The Nairobi Bike Scene

News released on: 
Feb 26th, 2015

Bikes Not Bombs International Programs Director, David, is in East Africa to visit existing and potential partners, in addition to expanding Bikes Not Bombs' connections in the region.

The Nairobi bike scene is a network. Its riders are passionate - it’s a lifestyle - and they move freely between road and mountain bike racing and bicycle small business entrepreneurship. They work together, assist each other to get the equipment they need (especially for new riders), and support each other to grow their businesses and keep their customers by drawing hard-to-find spare parts from any shop in the network.

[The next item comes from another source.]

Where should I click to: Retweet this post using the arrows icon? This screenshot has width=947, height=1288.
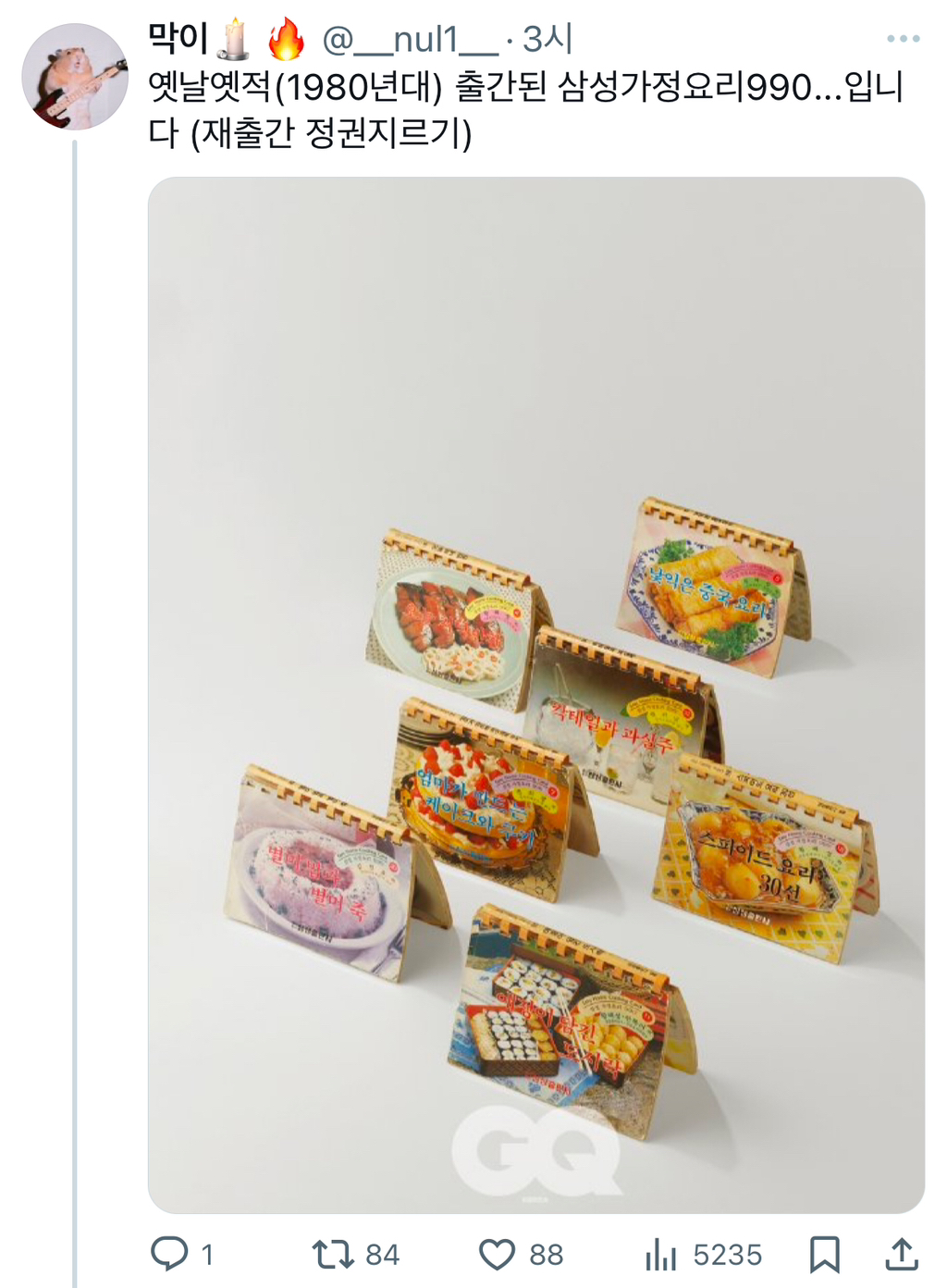coord(333,1254)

And the network is growing. Young riders are starting small mobile businesses selling spare parts, established shops are training young riders as mechanics, these young riders are opening new shops, and training others. New mechanics are always trained by apprenticeship, by working in other shops, gaining the knowledge and skills, and then opening their own shops. People with the knowledge and skills share them freely, actively, and intentionally, because that’s how they learned. There’s actually a lineage that can be traced back to two shops, one in Eastlands, and one in Westlands.

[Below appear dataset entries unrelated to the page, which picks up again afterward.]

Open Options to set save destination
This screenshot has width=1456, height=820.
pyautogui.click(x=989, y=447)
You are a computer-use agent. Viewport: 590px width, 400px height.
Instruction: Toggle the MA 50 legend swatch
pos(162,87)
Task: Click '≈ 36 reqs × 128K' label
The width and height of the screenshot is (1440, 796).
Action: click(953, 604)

The demand for bicycles is also growing - every shop owner I asked told me that business is good - the only problem is the supply…I was astounded the first time I realized that shops are buying bikes in Uganda and Tanzania and bringing them to Kenya. When BNB shipped to Tanzania and Uganda, we shipped through Mombasa, Kenya. Nairobi is the next logical stop. There are some bikes available in Nairobi, but these tend to be out of the price range of an average small bike shop. The market in Kampala, Uganda, however, has a much lower price point, based on the currency and the market-based value, so a lot of Nairobi shop owners make regular trips to Kampala to purchase bikes and spares for sale.

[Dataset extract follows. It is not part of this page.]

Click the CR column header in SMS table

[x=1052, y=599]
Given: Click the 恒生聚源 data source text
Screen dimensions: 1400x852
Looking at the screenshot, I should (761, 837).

The more I learn about the Nairobi bike scene, the more I admire the cyclists, shop owners and mechanics (generally all the same people) who passionately grow it. There is a big opportunity to support the growth of the Nairobi bike market by helping to establish a stable supply of bikes. The knowledge, skills and momentum is already there in abundance. When the supply of bikes and spare parts becomes stable, then the emerging shops will be able to access affordable stock, grow their businesses, train others and seed new shops. This will grow the industry, support new cyclists, and build toward the critical mass needed to achieve larger-scale policy and infrastructure change.